Step 4: Factor in Inflation and Healthcare Wildcards
Build in a 2–3% annual inflation assumption for most expenses. For healthcare, use a higher rate — medical inflation has historically outpaced general inflation. Running your numbers with a healthcare cost assumption of 4–5% annual growth is a more conservative and realistic approach.
The $1,000-a-Month Rule and Other Benchmarks Explained
You may have heard of the "$1,000-a-month rule" for retirement. The idea is simple: for every $1,000 per month you want in retirement income, you need roughly $240,000 saved (based on a 5% annual withdrawal rate). So if you want $4,000 per month from your savings, you'd need around $960,000 saved.
This is a useful mental shortcut, but it has real limitations. It doesn't account for Social Security income, pension income, or part-time work. It also assumes a consistent withdrawal rate and doesn't model healthcare cost spikes or market downturns. Use it as a rough check, not a definitive answer.
For context: the average Social Security retirement benefit as of early 2026 is around $1,900 per month. A retiree spending $4,500 per month would need their savings to cover the remaining $2,600 — which requires roughly $624,000 saved under the $1,000 rule. Most American households fall short of that target, which is why understanding and managing actual expenses is so important.
How Gerald Can Help During Retirement's Financial Surprises
Even the most carefully planned retirement budget will encounter surprises. A car repair, an unexpected medical copay, or a household appliance failure can create a short-term cash flow gap — especially for retirees on fixed incomes who may not want to pull from investments at an inopportune moment. Visit Gerald's how it works page to see how the app approaches short-term financial gaps without fees or interest.

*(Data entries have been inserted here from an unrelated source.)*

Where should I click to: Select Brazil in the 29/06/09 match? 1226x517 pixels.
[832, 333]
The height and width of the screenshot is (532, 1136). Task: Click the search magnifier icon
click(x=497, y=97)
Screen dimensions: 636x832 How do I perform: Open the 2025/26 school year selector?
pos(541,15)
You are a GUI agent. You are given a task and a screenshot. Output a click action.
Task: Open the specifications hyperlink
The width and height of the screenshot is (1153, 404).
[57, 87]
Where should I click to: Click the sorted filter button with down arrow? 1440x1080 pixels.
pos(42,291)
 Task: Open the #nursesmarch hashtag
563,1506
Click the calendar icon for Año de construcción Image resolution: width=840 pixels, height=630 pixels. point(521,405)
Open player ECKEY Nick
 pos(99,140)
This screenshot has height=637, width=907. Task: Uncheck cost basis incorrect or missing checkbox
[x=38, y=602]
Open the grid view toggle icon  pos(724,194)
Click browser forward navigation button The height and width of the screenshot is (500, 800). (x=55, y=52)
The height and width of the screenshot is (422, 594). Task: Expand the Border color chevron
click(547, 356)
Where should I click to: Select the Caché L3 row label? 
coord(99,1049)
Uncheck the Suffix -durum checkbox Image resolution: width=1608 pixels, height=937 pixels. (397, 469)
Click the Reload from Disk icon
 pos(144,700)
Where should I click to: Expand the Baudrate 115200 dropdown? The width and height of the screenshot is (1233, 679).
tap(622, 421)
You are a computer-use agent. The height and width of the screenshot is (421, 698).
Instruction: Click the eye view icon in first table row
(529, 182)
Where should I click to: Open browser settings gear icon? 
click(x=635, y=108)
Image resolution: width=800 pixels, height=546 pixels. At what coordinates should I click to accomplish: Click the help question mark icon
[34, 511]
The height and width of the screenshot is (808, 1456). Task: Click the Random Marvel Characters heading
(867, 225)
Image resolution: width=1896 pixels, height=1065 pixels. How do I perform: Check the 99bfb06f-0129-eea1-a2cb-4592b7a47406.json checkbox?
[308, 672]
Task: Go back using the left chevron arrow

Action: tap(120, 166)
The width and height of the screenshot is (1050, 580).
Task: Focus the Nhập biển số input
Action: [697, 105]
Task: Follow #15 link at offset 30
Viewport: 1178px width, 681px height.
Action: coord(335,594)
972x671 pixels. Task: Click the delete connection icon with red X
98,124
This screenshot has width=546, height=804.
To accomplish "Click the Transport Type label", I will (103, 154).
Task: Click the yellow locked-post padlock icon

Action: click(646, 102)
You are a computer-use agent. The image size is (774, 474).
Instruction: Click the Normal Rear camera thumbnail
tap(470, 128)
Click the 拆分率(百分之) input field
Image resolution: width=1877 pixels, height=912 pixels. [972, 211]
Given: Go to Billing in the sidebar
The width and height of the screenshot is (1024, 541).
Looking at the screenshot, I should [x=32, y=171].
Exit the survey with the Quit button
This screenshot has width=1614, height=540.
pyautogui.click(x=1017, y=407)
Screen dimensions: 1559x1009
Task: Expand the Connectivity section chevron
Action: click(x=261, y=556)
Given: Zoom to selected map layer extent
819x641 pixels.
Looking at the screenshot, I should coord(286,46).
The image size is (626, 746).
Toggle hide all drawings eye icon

Gerald offers cash advances up to $200 (with approval, eligibility varies) with zero fees — no interest, no subscription, no tips. It's not a loan. After making eligible purchases through Gerald's Cornerstore using the Buy Now, Pay Later feature, you can request a cash advance transfer to your bank at no cost. Instant transfers are available for select banks. For retirees who need a small bridge between income deposits, Gerald provides a fee-free option without the predatory costs of traditional short-term borrowing. Learn more about fee-free cash advances and whether they fit your situation. Not all users qualify, subject to approval.
Practical Tips for Managing Retiree Expenses
Review your budget annually. Retirement expenses shift over time — especially healthcare. A once-a-year review keeps your plan current.
Separate fixed and variable expenses. Fixed costs (housing, insurance) are harder to cut quickly. Variable costs (dining, travel) give you flexibility in lean months.
Consider a Health Savings Account (HSA) before retiring. If you're still working, maxing out an HSA is one of the most tax-efficient ways to save for healthcare costs in retirement.
Model different scenarios. Run your numbers assuming you live to 85, 90, and 95. The longer scenario is the one that matters most for planning purposes.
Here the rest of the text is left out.